Instruções do exercício>
Substitua "coligação" por "aliança" no trecho do texto sobre o novo governo austríaco que começa nas palavras "Foto via FlickrUniã" e termina após "OVP nada fácil.", e apresente o trecho assim alterado.

Texto do documento>

O acordo entre Partido da Liberdade (FPÖ) e o Partido Popular (OVP) já foi celebrado e aprovado pelo Presidente austríaco, Alexander Van der Bellen, e nasceu depois como conclusão das eleições do passado dia 15 de Outubro.

Sebastian Kurz chegou a líder do OVP apenas cinco meses antes das eleições e levou o partido até ao topo das intenções de voto com 31,5%, tornando-se o protagonista da viragem à direita do panorama político austríaco.

Christian Kern, actual Chanceler pelos Sociais Democratas e segundo nas eleições, ainda expressou a sua vontade da historicamente improvável coligação com o partido de extrema-direita, FPO (terceiro), mas esta sexta-feira o processo concluiu-se com os outros dois intervenientes.

Foto via FlickrUniã

A coligação foi possível depois do FPO garantir que abdicava da intenção de fazer um referendo à presença da Áustria na UE, mas as políticas conservadoras devem marcar o programa de Governo nos próximos anos. Sebastian Kurz elogiou o líder do FPO, Heinz-Christian Strache, pela sua criatividade e desejo de mudar a Áustria, a que este respondeu dizendo que o seu partido não fará a vida do OVP nada fácil.

Linhas fornecidas>
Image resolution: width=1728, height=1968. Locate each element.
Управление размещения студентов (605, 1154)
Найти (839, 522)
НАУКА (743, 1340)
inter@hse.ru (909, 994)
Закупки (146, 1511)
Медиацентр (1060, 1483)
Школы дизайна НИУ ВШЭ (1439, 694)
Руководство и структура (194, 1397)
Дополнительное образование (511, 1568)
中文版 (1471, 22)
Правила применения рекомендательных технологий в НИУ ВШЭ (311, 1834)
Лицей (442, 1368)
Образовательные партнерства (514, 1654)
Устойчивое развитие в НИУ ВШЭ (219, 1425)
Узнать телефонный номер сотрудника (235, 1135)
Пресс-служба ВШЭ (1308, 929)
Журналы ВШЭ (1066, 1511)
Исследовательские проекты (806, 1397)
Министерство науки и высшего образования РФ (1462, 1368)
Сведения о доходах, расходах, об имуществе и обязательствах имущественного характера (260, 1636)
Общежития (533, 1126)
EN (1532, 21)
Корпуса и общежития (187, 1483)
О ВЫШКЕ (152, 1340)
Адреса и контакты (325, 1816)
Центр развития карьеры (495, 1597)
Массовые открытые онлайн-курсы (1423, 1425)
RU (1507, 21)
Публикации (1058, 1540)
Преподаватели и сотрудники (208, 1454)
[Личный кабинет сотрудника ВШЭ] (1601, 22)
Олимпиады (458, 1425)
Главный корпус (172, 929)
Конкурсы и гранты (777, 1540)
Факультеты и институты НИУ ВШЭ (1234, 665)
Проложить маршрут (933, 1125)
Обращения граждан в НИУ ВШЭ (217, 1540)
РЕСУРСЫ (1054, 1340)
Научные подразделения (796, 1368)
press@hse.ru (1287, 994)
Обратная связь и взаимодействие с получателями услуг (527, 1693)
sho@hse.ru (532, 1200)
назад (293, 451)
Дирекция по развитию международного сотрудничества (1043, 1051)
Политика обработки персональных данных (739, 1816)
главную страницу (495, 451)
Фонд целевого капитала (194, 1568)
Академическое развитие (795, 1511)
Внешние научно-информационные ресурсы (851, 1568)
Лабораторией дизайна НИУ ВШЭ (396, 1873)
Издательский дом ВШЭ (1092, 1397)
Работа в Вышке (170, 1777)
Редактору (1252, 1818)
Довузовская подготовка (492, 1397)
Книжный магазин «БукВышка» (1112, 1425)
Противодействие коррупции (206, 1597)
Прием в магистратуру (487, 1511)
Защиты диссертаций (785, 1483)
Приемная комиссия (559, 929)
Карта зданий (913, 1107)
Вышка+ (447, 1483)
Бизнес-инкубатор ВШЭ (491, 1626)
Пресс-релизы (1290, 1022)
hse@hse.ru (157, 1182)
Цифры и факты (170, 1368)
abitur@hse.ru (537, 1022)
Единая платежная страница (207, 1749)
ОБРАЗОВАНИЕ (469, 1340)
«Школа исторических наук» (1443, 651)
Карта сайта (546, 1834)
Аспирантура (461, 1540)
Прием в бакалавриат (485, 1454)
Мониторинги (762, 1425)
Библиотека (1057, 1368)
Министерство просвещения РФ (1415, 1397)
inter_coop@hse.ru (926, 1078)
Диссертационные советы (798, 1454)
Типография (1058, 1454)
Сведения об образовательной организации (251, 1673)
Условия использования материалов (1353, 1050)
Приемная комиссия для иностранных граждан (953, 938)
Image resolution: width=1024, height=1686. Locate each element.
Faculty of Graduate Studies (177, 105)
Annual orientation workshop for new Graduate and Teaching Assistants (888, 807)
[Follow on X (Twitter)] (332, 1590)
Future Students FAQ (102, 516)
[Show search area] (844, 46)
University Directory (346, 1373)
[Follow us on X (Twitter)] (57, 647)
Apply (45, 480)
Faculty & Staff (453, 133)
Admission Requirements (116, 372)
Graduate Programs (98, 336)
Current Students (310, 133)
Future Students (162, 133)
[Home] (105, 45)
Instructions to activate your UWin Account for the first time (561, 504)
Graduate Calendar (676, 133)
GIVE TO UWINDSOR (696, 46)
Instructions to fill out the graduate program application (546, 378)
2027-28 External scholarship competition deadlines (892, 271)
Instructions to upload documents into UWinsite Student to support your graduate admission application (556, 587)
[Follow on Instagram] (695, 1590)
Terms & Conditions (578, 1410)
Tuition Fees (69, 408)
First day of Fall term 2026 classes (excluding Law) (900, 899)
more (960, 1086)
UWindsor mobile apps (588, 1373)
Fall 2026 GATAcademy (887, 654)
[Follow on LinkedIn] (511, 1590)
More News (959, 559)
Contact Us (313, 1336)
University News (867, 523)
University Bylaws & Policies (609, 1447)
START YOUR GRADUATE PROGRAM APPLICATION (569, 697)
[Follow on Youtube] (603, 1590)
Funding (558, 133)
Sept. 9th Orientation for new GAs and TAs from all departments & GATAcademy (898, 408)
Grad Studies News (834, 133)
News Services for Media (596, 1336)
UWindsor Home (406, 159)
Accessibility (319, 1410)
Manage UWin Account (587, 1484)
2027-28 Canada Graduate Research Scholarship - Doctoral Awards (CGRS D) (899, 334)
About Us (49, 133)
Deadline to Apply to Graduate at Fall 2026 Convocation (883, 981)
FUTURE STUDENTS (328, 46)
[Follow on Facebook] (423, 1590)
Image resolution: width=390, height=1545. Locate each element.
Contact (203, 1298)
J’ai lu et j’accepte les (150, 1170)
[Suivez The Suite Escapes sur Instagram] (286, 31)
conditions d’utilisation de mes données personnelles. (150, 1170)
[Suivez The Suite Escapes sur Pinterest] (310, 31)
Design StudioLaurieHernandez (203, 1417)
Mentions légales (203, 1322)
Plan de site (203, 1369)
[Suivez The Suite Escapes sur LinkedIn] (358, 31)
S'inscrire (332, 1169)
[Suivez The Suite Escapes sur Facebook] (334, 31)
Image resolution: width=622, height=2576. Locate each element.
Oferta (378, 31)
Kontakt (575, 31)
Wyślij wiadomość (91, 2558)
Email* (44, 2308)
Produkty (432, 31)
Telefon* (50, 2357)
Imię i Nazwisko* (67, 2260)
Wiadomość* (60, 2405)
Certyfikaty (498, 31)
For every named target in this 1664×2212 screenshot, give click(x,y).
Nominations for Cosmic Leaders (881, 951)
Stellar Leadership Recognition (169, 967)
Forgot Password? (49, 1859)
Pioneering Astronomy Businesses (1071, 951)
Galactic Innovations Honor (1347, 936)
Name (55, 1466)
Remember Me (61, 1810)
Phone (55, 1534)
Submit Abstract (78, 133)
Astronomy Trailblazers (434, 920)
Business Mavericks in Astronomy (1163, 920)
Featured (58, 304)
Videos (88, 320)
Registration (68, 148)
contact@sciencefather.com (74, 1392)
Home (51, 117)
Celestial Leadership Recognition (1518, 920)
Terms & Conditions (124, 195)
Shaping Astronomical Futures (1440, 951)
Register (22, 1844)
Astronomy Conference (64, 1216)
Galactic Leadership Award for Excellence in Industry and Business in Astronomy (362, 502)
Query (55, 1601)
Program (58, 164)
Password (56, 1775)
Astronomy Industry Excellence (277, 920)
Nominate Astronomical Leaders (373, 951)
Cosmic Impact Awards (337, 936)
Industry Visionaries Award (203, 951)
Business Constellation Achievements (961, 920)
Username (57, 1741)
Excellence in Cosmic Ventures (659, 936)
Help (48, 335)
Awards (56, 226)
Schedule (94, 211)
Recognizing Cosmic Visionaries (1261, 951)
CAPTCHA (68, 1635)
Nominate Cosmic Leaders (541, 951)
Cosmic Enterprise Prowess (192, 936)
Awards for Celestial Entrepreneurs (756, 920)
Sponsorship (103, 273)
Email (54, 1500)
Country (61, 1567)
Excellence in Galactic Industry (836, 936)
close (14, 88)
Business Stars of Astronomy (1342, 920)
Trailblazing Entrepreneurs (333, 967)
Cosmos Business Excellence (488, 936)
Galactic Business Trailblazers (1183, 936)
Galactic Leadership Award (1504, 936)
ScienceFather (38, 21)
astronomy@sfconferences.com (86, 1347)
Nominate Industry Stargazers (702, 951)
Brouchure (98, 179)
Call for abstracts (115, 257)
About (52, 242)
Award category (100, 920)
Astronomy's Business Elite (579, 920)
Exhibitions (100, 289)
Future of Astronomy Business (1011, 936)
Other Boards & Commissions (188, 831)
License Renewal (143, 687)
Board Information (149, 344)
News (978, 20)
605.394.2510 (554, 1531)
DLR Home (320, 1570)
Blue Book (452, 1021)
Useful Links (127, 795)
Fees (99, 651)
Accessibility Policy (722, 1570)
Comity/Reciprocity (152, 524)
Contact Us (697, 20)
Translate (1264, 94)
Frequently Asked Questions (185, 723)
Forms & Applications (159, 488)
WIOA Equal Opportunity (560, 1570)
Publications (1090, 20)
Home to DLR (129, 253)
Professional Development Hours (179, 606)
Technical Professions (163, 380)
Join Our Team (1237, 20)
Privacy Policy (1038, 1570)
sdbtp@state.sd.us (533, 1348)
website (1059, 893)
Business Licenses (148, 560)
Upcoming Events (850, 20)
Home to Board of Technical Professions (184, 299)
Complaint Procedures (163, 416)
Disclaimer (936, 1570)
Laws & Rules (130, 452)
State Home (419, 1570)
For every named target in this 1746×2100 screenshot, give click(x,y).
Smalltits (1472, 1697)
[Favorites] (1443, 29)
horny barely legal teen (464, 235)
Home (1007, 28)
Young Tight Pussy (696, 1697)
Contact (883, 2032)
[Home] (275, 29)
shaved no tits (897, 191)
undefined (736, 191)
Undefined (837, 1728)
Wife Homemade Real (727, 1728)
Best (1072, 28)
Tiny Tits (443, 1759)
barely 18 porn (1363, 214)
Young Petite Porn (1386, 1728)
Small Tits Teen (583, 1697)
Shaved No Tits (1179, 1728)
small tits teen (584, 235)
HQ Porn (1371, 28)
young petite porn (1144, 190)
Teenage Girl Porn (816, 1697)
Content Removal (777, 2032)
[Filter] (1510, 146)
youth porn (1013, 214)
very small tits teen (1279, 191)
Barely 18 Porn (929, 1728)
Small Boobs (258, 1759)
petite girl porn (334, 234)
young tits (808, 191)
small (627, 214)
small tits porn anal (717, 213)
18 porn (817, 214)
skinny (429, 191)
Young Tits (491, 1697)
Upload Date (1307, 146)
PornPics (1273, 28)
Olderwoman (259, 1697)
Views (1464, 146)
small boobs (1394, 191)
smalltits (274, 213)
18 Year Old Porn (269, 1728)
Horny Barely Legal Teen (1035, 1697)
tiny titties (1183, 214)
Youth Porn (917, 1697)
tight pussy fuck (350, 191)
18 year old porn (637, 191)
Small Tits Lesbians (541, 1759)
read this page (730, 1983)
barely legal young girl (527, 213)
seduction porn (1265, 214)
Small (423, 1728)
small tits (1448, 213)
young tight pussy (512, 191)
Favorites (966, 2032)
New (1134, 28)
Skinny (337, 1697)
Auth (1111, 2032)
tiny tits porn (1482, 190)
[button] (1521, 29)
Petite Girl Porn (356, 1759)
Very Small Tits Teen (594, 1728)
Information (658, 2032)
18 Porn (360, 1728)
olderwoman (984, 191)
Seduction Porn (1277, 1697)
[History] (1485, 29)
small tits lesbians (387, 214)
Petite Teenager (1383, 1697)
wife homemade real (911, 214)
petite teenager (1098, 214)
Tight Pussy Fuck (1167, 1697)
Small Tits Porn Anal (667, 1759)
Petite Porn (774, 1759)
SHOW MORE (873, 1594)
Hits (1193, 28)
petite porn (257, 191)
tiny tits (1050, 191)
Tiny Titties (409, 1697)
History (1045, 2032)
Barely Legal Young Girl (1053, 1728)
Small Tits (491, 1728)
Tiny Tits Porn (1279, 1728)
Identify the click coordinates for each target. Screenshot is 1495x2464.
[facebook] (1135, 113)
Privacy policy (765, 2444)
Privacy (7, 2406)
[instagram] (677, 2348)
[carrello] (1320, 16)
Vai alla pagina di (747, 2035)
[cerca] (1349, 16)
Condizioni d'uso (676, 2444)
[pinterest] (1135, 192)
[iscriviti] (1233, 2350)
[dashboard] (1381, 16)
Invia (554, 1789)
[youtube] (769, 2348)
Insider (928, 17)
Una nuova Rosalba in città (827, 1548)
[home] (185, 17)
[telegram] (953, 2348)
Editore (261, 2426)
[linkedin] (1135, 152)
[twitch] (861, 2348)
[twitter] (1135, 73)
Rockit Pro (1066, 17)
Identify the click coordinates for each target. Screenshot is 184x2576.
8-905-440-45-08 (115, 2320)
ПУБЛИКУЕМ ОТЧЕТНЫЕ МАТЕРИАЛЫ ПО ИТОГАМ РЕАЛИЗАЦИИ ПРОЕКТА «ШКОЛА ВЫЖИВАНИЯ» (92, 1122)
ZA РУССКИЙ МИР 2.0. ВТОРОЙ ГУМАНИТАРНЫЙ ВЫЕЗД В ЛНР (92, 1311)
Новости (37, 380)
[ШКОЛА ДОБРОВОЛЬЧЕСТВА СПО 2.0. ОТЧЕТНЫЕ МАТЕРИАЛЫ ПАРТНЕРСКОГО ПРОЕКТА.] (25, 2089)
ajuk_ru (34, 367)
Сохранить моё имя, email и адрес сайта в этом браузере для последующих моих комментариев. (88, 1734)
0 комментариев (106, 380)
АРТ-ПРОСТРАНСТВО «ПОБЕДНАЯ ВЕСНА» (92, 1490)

Resultado>
Foto via FlickrUniã

A aliança foi possível depois do FPO garantir que abdicava da intenção de fazer um referendo à presença da Áustria na UE, mas as políticas conservadoras devem marcar o programa de Governo nos próximos anos. Sebastian Kurz elogiou o líder do FPO, Heinz-Christian Strache, pela sua criatividade e desejo de mudar a Áustria, a que este respondeu dizendo que o seu partido não fará a vida do OVP nada fácil.